Below are entries; print them exactly from the first line through the one containing "Viewport: 1211px width, 542px height.".
┏━━
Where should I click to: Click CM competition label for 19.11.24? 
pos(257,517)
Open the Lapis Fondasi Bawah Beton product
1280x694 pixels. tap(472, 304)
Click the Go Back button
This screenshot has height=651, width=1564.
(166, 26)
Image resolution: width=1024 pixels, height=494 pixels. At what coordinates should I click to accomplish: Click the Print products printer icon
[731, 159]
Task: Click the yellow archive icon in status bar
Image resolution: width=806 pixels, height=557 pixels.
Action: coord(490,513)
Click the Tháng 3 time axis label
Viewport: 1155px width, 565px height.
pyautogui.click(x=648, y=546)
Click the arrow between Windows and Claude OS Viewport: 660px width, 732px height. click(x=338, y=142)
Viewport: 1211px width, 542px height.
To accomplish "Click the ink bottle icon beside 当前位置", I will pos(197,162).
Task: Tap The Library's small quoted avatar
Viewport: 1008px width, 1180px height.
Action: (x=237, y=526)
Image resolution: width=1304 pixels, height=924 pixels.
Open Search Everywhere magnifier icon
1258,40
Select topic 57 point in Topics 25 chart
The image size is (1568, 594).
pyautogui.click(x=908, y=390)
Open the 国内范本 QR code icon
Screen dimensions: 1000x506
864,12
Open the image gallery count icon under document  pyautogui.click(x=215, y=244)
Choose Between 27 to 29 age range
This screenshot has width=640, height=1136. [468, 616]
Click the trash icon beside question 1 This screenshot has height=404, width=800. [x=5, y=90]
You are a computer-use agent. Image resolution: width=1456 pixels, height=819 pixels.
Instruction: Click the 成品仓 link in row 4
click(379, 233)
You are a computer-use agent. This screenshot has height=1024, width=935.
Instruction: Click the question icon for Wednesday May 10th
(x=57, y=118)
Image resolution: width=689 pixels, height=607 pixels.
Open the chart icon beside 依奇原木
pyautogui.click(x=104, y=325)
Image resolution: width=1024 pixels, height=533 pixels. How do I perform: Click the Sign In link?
┗━━
**The answer**
Where should I click to: Click CM competition label for 19.11.24? 
pos(257,517)
Open the Lapis Fondasi Bawah Beton product
1280x694 pixels. tap(472, 304)
Click the Go Back button
This screenshot has height=651, width=1564.
(166, 26)
Image resolution: width=1024 pixels, height=494 pixels. At what coordinates should I click to accomplish: Click the Print products printer icon
[731, 159]
Task: Click the yellow archive icon in status bar
Image resolution: width=806 pixels, height=557 pixels.
Action: coord(490,513)
Click the Tháng 3 time axis label
Viewport: 1155px width, 565px height.
pyautogui.click(x=648, y=546)
Click the arrow between Windows and Claude OS Viewport: 660px width, 732px height. click(x=338, y=142)
Viewport: 1211px width, 542px height.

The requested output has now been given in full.